(Word and element location data)
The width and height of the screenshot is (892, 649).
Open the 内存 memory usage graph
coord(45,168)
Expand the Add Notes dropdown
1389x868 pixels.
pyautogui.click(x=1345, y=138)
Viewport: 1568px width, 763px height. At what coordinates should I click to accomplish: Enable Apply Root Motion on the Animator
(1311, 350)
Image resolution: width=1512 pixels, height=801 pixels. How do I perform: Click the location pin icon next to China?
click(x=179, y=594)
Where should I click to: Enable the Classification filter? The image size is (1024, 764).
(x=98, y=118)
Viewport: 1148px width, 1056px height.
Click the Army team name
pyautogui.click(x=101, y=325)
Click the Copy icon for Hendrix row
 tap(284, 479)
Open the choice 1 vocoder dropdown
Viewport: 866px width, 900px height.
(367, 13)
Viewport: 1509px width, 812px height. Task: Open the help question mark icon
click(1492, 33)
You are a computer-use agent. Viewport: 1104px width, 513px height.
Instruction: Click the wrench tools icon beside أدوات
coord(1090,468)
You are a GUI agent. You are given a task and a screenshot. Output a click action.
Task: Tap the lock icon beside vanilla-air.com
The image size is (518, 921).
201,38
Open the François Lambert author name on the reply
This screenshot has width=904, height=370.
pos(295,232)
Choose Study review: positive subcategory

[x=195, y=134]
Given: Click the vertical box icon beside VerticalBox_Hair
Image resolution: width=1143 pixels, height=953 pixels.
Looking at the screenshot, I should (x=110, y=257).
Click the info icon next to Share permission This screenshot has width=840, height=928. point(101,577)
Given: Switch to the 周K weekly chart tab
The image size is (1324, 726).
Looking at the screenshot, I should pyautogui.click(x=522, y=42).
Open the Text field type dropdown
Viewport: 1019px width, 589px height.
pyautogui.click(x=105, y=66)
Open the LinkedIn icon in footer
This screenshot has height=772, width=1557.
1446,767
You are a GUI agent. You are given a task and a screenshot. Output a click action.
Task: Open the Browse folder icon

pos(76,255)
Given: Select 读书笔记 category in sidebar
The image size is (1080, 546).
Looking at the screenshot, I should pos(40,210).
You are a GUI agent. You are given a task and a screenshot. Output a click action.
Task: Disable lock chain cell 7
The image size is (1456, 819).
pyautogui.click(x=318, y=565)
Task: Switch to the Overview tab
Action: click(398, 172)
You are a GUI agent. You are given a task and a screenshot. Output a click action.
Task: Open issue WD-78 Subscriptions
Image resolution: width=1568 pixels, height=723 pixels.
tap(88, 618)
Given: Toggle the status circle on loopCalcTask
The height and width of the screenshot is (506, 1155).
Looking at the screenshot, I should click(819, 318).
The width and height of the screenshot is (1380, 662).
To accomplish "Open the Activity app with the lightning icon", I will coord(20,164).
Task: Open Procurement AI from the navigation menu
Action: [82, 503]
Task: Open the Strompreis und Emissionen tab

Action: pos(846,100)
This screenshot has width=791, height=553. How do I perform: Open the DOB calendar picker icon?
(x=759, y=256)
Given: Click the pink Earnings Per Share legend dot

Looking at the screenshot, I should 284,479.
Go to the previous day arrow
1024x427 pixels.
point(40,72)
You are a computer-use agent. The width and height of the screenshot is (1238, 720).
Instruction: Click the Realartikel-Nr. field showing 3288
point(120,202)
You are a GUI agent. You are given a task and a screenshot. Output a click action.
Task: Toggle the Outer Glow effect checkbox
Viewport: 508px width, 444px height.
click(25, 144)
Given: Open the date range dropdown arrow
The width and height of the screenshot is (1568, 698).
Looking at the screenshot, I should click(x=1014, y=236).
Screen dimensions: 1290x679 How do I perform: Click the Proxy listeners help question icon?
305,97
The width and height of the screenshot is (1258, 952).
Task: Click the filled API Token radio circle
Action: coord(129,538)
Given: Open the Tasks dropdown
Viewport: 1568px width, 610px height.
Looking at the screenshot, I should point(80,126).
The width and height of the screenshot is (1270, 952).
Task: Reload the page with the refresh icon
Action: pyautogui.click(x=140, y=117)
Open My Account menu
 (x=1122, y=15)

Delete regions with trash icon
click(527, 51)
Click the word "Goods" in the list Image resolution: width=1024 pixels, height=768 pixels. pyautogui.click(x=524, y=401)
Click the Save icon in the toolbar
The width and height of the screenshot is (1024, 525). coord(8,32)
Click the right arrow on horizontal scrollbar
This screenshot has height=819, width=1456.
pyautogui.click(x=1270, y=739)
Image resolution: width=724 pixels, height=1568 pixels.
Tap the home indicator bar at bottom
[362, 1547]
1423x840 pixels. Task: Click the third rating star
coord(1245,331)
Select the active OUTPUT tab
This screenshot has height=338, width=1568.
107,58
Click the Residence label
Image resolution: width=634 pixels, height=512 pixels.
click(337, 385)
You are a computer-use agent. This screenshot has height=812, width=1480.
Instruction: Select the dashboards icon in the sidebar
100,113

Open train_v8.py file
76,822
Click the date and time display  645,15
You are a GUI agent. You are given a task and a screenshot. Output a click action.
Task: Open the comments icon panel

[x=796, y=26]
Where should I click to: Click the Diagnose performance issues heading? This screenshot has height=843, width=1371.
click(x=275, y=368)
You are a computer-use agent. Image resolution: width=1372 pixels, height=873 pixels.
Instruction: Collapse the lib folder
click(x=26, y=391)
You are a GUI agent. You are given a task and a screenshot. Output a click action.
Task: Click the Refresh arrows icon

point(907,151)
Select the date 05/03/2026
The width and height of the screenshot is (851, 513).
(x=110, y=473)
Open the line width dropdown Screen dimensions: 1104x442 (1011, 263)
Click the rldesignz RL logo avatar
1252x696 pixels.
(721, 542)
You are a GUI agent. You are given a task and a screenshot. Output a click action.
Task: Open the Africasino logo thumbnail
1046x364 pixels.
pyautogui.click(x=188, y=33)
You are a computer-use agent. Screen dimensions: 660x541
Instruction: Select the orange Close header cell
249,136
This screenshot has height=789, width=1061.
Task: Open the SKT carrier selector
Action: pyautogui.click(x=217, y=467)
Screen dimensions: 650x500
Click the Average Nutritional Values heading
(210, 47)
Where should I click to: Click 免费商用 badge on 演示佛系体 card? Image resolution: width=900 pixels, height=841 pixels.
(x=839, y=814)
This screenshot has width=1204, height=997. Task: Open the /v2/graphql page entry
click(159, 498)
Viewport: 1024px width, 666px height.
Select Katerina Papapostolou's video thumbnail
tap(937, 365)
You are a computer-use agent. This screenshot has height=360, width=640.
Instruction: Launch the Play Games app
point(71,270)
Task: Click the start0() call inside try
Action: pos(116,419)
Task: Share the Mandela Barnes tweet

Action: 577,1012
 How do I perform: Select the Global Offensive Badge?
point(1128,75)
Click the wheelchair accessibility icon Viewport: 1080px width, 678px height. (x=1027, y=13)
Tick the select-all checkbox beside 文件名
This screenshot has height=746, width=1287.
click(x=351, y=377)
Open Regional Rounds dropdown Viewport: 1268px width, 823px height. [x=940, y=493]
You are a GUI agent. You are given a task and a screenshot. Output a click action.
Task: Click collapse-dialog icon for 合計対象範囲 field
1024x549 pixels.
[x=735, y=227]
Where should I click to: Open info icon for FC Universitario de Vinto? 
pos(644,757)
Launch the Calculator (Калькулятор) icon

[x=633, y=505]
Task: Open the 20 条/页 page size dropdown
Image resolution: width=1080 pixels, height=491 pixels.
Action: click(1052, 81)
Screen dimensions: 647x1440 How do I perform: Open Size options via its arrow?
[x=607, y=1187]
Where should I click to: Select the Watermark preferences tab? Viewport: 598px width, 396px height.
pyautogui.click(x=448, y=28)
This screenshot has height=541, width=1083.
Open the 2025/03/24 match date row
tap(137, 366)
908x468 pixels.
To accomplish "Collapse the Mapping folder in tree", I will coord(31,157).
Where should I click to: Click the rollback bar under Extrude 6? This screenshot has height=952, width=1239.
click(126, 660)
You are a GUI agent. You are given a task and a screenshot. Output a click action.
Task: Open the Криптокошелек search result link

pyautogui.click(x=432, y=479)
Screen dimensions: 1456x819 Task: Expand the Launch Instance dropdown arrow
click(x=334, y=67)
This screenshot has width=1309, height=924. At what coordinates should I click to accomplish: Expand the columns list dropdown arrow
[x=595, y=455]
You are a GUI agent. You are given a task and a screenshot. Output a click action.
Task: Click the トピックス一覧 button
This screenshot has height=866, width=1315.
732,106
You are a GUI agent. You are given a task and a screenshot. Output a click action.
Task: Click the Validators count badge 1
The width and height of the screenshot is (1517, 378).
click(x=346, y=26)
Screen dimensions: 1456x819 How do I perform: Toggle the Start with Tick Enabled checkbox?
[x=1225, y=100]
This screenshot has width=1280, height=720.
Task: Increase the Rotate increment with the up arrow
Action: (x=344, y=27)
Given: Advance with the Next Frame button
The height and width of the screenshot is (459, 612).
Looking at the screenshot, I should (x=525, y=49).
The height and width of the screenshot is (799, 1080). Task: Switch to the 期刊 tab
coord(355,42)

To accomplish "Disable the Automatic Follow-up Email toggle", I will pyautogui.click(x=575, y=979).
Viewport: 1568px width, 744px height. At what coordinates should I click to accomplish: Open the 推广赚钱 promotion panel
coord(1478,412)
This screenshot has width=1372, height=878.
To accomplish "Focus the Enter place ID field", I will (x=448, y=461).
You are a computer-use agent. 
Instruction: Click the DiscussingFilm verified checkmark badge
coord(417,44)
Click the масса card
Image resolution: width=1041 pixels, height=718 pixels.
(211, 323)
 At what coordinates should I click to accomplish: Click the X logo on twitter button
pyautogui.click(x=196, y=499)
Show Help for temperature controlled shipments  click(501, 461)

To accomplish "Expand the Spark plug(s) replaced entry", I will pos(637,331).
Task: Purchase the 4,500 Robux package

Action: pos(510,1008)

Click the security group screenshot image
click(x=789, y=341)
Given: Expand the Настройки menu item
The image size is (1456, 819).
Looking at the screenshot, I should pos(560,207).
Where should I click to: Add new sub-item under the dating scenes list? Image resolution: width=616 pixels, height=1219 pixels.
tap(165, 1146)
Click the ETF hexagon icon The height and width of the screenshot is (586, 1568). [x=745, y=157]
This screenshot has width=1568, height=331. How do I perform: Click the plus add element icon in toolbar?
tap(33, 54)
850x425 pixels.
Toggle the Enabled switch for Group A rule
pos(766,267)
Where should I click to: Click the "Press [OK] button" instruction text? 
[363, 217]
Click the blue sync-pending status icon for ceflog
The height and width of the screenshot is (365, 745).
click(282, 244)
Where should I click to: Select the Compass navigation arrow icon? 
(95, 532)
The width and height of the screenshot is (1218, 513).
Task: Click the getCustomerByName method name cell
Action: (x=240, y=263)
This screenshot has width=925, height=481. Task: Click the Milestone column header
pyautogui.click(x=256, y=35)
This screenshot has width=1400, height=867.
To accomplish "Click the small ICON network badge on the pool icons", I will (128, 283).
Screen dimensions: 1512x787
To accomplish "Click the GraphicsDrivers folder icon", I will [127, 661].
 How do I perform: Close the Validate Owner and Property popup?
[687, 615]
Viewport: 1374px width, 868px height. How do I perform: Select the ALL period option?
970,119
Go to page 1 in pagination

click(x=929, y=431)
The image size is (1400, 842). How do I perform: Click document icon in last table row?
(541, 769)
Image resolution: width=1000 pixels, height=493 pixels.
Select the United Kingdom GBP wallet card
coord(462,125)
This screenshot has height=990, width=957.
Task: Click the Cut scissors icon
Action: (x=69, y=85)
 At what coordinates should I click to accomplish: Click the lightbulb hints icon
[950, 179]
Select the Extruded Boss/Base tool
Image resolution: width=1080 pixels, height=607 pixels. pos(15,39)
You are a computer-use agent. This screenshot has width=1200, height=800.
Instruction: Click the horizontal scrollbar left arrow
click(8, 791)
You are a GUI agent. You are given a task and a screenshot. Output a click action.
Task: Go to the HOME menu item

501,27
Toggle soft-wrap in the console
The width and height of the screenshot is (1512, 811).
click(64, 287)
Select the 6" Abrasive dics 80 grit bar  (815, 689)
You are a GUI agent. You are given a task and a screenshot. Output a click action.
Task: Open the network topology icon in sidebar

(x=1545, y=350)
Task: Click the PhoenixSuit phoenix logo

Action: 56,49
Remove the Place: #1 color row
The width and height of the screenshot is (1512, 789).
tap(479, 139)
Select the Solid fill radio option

## Exercise directions:
Please pick out every line of the records above that contains the word "cell", and copy each of those lines.

## Response below:
Task: Disable lock chain cell 7
Instruction: Select the orange Close header cell
Task: Click the getCustomerByName method name cell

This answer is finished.